The Romantic Whirlwhind

By Astrid Engels

Even if that has not happened to you, you've probably read a book or two, or perhaps you know someone that this has happened to. A head over heels love at first sight meeting. And it didn't stop there. Oh no! They did something drastic like getting married while riding elephants at the zoo or running away to Brazil. I know, you're sighing and thinking "that's so romantic!". But is it really?

I'm of two minds about this one, probably because I've been there. In my younger, yet equally head strong, days, I completely lost it over a man who was 15 years older than me. We'd been dating for just three months when in a flurry of emotion I sublet my amazing apartment, packed my bags and moved in with him.

A month after that, he attacked me. In retrospect, it wasn't such a good move after all. I'm glib about it now (coping mechanism, anyone?) but the truth is, at the time, it felt like my world had fallen apart: I was suddenly loveless, homeless and completely doubting my ability to read my feelings and instincts, something I had been very sure of my whole life up to this point. The whole thing was sudden, intense and just like a movie, in both the good and bad ways. And I had totally eaten it up.

Should I have been more discerning about what could possibly lie ahead? Perhaps. But seeing as how I did make it out alive, I'm not sure if I would do things any differently if I could go back. Sometimes putting a buffer on happenstances of the heart like this also puts a buffer on the amount of emotion you get to experience.

The reasoning behind leaping before looking is really not very complicated. You can't have all the good without risking getting some of the bad. And they don't sacrifice the good for the sake of saving themselves from the potential bad. Doing otherwise could leave you with nothing more than middle ground. Life's just too short to not risk some extremes from time to time.

Like everything, there are two sides to this debate. Sure, I'm all in favor of following one's heart, especially if it leads you to some unexpected places away from your chosen path. But there is a world of difference between being someone who has a chance encounter with someone amazing and someone who makes it a habit of thriving on the drama of falling in and out of love.

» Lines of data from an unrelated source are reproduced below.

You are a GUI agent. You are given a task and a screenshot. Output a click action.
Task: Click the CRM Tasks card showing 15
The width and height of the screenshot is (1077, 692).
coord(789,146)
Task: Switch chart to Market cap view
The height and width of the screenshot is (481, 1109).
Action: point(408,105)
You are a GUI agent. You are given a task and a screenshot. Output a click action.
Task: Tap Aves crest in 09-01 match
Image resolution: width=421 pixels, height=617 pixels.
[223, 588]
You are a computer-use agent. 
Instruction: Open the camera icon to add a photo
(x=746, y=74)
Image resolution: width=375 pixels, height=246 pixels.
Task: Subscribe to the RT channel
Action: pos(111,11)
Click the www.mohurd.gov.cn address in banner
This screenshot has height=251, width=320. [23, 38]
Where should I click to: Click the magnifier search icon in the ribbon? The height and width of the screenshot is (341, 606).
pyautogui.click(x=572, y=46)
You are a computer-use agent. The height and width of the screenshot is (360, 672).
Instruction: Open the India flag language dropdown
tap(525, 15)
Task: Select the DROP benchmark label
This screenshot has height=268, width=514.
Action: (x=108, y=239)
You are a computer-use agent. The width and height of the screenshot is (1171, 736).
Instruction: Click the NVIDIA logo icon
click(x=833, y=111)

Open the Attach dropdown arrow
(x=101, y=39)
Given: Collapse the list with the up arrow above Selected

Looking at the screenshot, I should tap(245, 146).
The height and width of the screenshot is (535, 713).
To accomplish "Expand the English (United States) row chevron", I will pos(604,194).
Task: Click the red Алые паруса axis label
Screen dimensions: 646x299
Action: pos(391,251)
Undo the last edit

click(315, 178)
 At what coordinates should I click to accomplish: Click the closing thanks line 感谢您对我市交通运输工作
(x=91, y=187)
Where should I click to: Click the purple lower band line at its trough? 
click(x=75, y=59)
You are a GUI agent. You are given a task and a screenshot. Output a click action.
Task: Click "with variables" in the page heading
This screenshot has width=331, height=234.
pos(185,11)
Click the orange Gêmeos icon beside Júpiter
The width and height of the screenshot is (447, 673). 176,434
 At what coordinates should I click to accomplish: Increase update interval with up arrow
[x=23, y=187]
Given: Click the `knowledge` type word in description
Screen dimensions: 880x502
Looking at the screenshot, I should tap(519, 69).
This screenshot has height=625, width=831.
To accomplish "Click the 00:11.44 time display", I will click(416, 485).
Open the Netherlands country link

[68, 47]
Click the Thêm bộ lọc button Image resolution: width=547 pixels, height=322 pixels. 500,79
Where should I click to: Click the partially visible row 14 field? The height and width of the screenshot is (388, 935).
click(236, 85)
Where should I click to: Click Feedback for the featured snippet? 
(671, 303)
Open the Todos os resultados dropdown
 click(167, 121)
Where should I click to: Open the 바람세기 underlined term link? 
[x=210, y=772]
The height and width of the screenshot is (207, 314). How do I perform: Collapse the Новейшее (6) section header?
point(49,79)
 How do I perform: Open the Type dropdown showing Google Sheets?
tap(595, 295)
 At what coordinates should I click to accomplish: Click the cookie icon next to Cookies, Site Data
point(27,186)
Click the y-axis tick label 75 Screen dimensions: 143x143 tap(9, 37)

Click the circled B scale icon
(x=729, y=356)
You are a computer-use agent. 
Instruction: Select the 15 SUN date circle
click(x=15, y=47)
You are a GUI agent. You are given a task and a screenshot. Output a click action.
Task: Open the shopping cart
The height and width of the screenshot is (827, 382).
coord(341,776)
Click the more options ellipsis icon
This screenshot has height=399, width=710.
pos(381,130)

People like this most certainly exist. I call them "love-bleweeds". They make a life out of tumbling around, building up one relationship and life, only to completely uproot and reconfigure when the next one comes along. After you've done this for long enough, it's very possible to forget how to be calm, comfortable and exercise any follow through.

If it makes some people happy to live like this then that's all well and good. What isn't okay is the mess they leave behind when they, once again, pull up stakes. When one sets up a life, others get pulled into that life; friends, coworkers, lovers, neighbors and pets. When the next "soulmate" comes along and they drop everything, they're leaving a lot of people in their wake who are going to be missing them when they're gone.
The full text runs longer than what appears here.